**PROBLEM TO WORK ON:** In the data below, which lines hold "Expand"? Copy every one.

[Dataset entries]
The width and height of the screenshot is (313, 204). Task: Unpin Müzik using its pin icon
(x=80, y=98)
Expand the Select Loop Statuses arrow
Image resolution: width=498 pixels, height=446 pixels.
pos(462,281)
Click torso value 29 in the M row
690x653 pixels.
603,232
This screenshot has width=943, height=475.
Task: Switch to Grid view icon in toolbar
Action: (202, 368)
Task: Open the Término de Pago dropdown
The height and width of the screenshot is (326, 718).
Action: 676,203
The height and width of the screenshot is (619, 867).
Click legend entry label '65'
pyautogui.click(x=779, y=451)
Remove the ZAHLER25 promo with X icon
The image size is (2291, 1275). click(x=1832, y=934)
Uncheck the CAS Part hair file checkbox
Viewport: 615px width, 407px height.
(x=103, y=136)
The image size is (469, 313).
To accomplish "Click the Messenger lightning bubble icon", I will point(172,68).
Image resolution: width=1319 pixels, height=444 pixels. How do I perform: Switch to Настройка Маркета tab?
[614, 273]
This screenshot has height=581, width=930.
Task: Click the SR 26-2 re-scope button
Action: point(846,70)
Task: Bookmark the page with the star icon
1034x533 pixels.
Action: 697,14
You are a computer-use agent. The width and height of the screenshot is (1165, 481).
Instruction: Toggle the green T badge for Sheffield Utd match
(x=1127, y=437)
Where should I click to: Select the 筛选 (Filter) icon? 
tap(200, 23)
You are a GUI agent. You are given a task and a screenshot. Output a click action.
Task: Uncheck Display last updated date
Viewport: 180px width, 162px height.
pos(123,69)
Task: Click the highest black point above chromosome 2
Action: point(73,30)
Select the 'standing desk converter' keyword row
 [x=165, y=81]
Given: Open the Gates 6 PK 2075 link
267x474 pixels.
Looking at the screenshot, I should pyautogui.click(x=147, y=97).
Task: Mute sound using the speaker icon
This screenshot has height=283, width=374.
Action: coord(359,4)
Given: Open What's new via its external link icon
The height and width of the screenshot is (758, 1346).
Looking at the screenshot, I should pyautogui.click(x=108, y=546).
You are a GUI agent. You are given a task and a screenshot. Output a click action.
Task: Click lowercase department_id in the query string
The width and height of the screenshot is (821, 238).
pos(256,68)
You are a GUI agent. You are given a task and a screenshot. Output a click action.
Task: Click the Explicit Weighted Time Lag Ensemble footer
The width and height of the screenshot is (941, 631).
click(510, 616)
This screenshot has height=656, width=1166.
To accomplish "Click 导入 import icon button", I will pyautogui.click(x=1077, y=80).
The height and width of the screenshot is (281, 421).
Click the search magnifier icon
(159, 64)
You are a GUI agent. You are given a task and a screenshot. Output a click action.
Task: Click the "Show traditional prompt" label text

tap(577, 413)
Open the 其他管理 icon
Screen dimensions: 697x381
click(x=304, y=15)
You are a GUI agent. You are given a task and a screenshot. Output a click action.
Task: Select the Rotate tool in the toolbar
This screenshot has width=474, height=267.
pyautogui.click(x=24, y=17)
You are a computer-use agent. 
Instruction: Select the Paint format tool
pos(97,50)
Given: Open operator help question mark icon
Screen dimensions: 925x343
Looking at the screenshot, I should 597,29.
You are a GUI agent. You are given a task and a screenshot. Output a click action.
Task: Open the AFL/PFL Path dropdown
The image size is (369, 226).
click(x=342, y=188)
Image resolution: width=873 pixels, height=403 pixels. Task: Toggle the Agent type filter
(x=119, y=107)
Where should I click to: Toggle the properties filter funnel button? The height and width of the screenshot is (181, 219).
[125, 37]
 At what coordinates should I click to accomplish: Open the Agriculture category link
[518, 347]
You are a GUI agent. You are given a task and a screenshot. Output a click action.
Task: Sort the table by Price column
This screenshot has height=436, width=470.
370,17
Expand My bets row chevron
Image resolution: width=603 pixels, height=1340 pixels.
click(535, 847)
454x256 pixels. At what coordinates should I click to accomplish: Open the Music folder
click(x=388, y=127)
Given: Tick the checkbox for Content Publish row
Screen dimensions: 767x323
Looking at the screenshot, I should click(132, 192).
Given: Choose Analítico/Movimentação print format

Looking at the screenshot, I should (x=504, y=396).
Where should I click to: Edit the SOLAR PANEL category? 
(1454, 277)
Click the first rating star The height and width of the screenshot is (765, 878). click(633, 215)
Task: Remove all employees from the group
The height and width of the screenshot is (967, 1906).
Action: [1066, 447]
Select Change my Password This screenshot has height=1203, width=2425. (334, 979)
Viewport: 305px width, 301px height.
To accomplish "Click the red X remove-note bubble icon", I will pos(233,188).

**RESPONSE:**
Expand the Select Loop Statuses arrow
Expand My bets row chevron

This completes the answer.